The Third Place, Reimagined

Sociologists have long pointed to the importance of “third places” — those informal hubs outside home and work where community bonds form. Ray Oldenburg, who coined the term, argued they’re vital for democracy, offering spaces where status melts away and conversation flows. In Utah’s canyon towns, those places have historically been ski-town dives, family-run diners, or the ward house. But as the Wasatch Front’s population skews younger and more transient — nearly 30% of Salt Lake County residents are under 25, per census data — the demand for third places that feel both rooted and globally curious is growing. Annapurna isn’t trying to replace the local dive bar; it’s offering a complement, a place where a backcountry skier and a Nepali immigrant might find common ground over a shared appreciation for terroir, whether it’s expressed in Wasatch limestone or Himalayan shale.

Of course, the bar’s success will hinge on more than intention. Overhead in Big Cottonwood Canyon is steep — literally and figuratively. Commercial rents in canyon-adjacent zones have risen 22% since 2021, according to Utah’s Department of Workforce Services, driven by limited buildable land and high demand from outdoor-recreation businesses. Diaz knows he’s not just selling drinks; he’s selling a vibe that must justify its rent. Early indicators are promising: soft-opening nights have drawn steady crowds, with patrons lingering well past last call, drawn not just by the novelty of a rhododendron gin fizz but by the unhurried pace Diaz has cultivated — no blaring music, no rush to turn tables. It’s a gamble on slowness in a state that often measures worth in summit counts and powder days.

The broader implication here extends beyond one bar’s ledger. As Utah continues to navigate the tensions between growth and preservation, between access and overload, the spaces where people gather will shape what kind of community emerges. Will they be transactional pit stops, or will they be places where stories are exchanged as freely as fermented grains? Diaz’s experiment suggests that even in a state defined by its rugged individualism, there’s an appetite for connection — not just to the land, but to the human hands that have shaped it, whether those hands are laying trail in Big Cottonwood or harvesting barley in the shadow of Annapurna I.

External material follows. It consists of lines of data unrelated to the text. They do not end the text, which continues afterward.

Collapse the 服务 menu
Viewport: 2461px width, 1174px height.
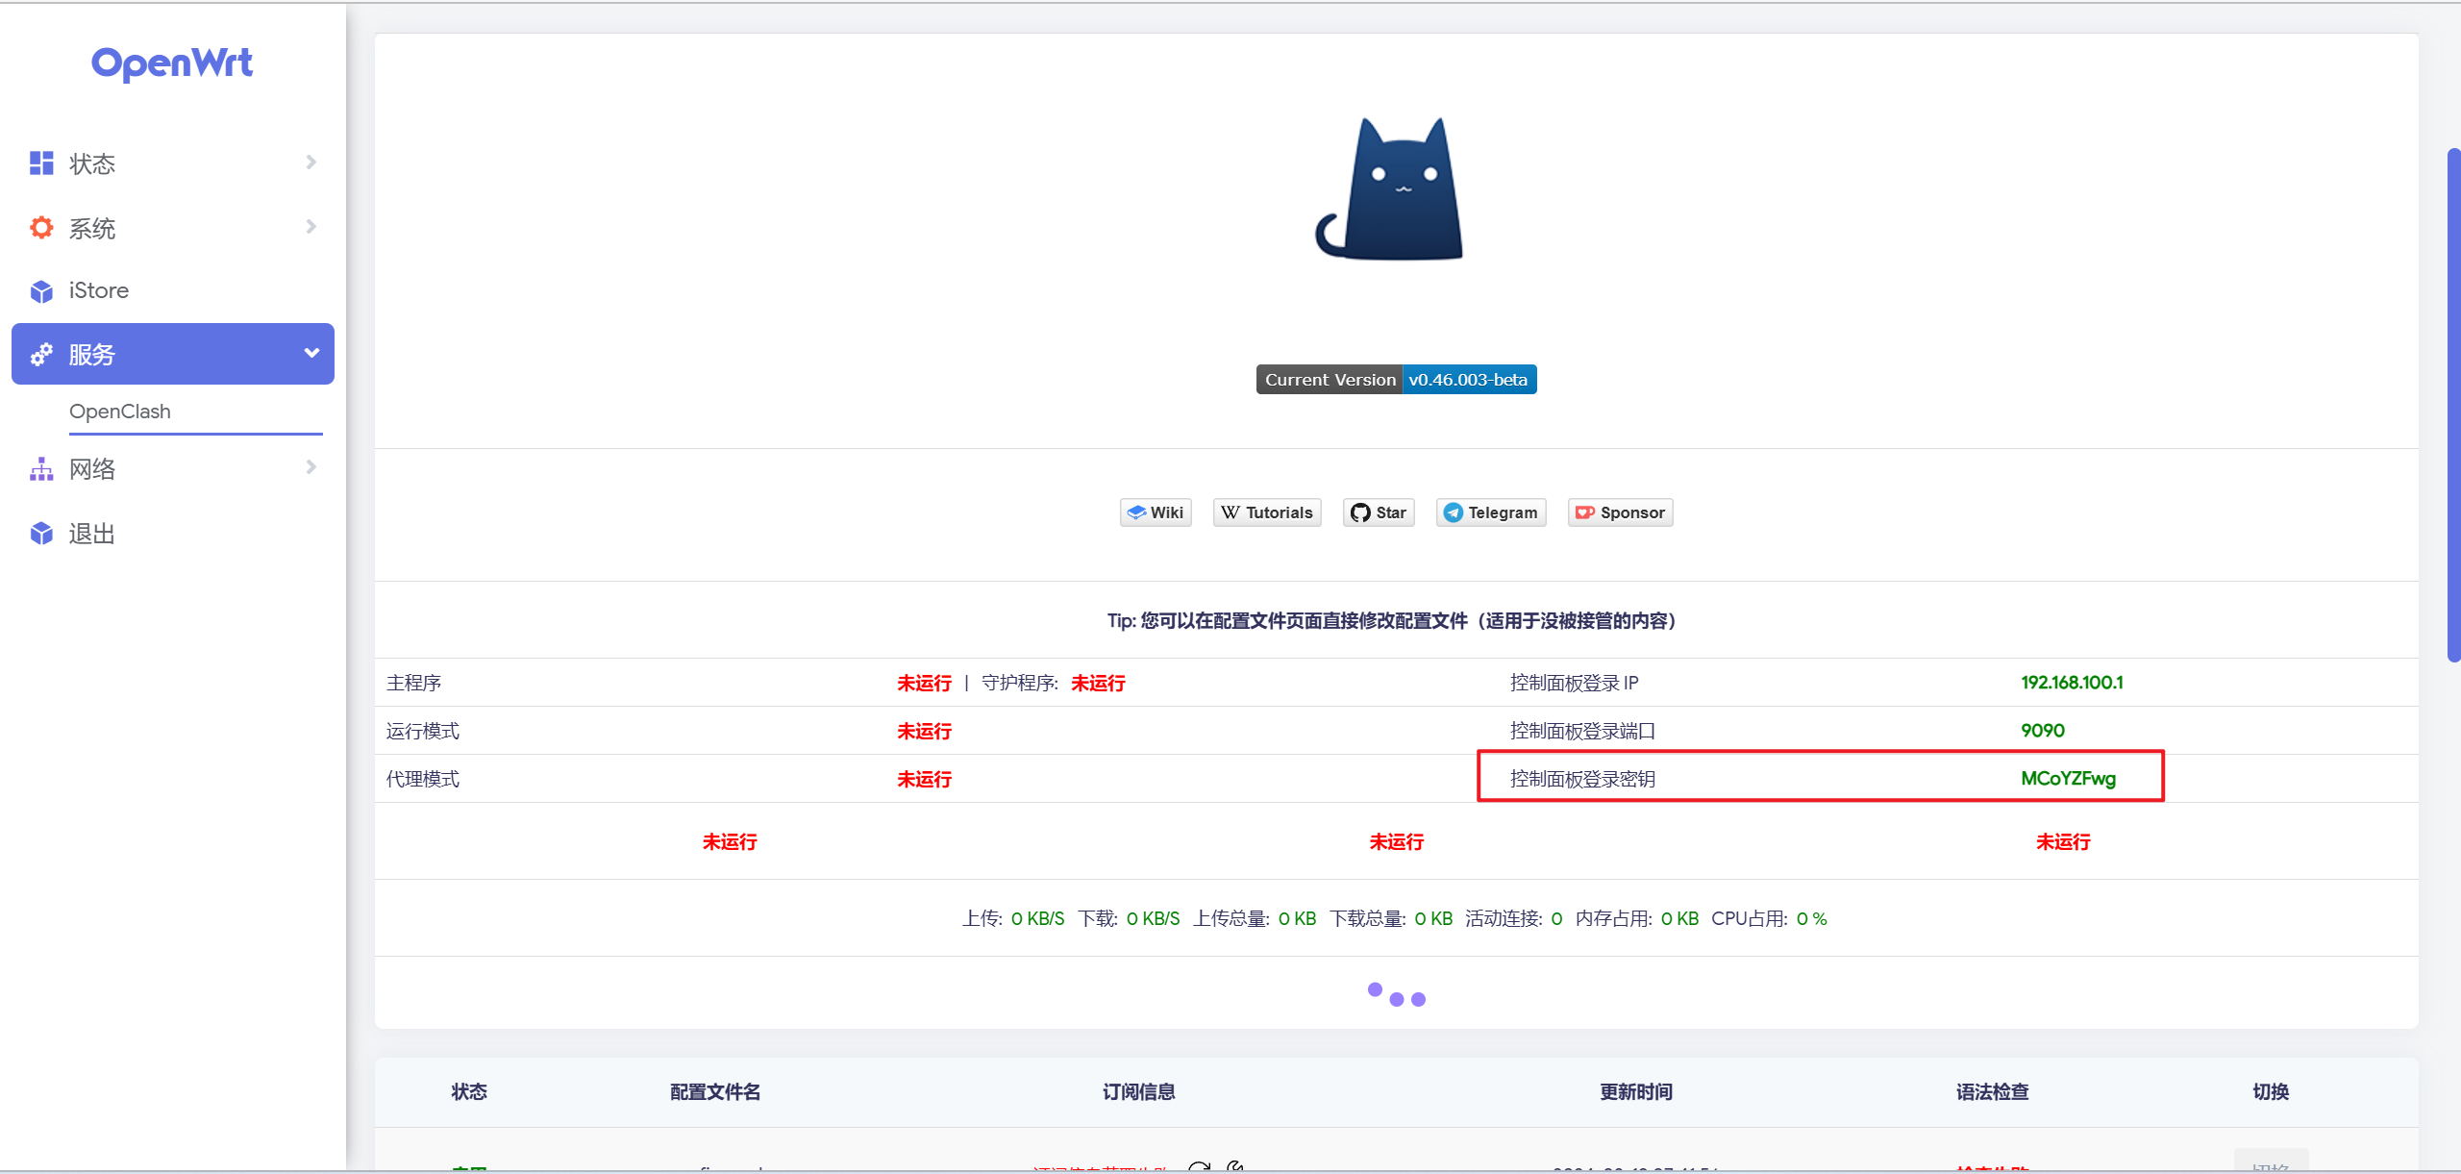pyautogui.click(x=311, y=353)
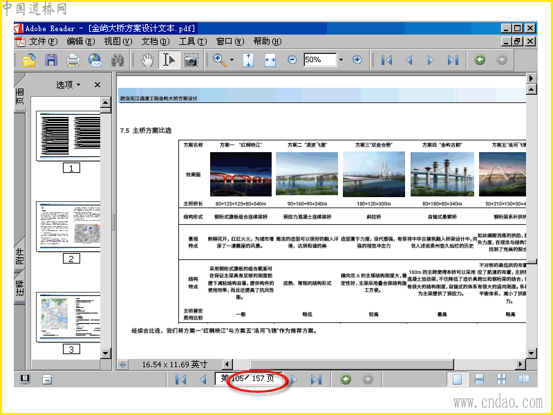The height and width of the screenshot is (415, 553).
Task: Click the Open file folder icon
Action: [x=29, y=60]
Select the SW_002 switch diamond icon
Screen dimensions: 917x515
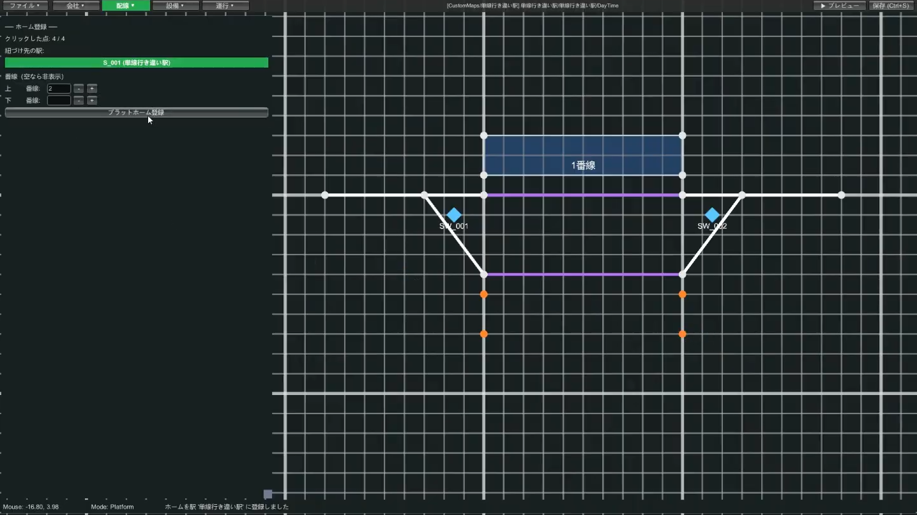712,215
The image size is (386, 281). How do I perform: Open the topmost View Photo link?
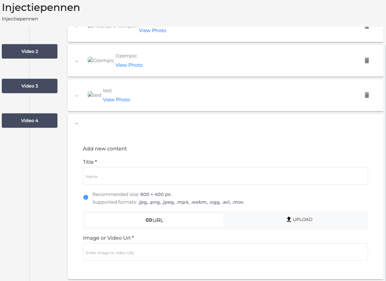[x=152, y=31]
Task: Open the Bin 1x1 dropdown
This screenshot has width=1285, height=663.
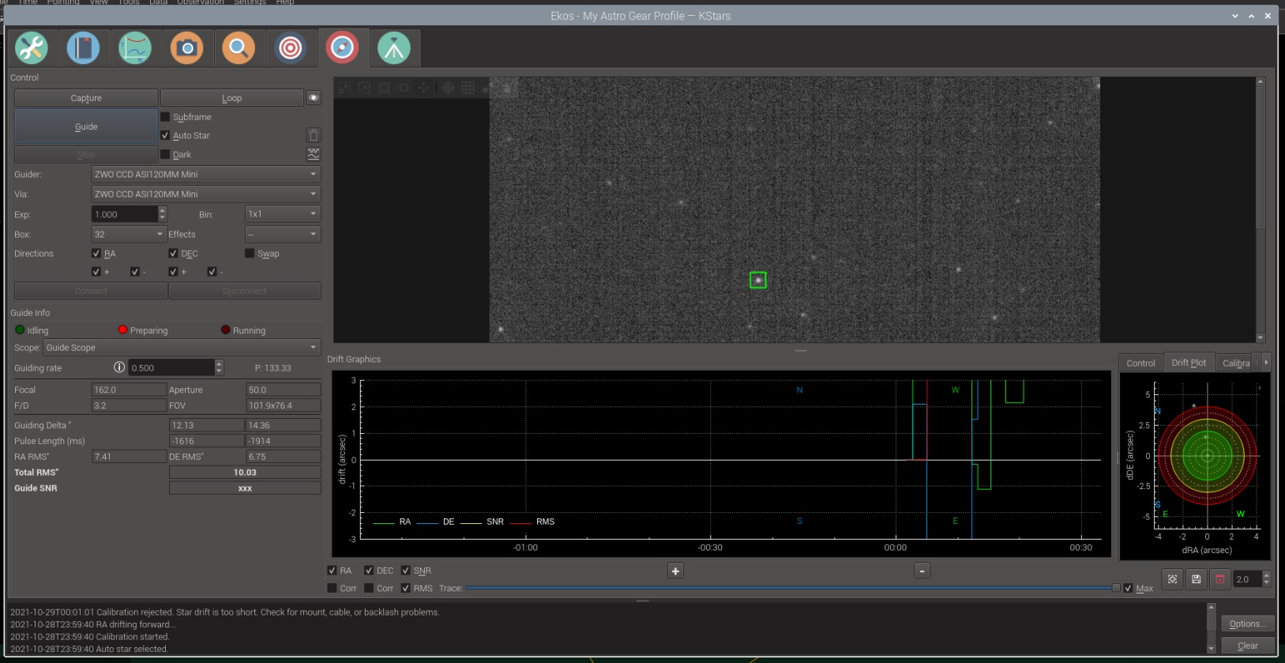Action: pos(282,214)
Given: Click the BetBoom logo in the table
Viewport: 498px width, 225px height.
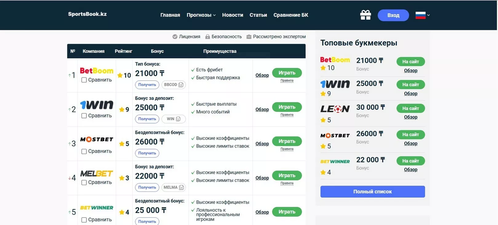Looking at the screenshot, I should (97, 71).

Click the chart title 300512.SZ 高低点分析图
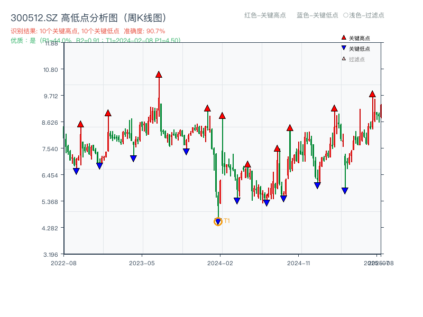pyautogui.click(x=87, y=16)
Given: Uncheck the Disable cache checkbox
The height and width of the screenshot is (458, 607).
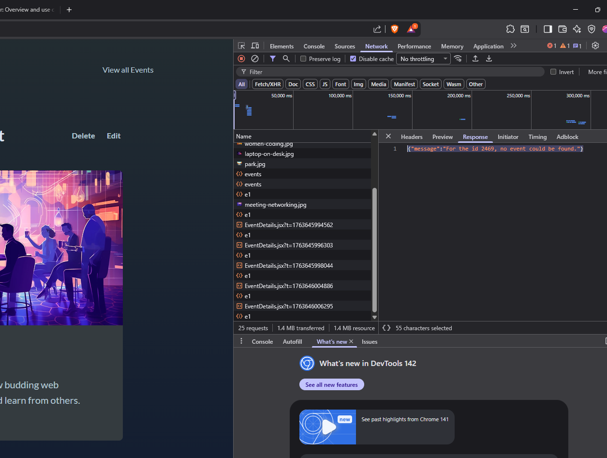Looking at the screenshot, I should pyautogui.click(x=353, y=59).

So what does this mean for the person lacing up their boots at the trailhead, or the parent waiting in the lift line with a hot cocoa? It means that the culture of recreation is evolving — not just in how we play, but in how we reflect. The après moment is no longer just about thawing numb fingers; it’s becoming a chance to consider whose landscapes we’re moving through, and what we owe in return. For Diaz, that’s not a burden — it’s the point. And if his bar becomes a place where that reflection happens naturally, over a drink that tastes like a mountain wind, then perhaps the truest summit isn’t a peak at all, but the quiet understanding that follows a shared silence.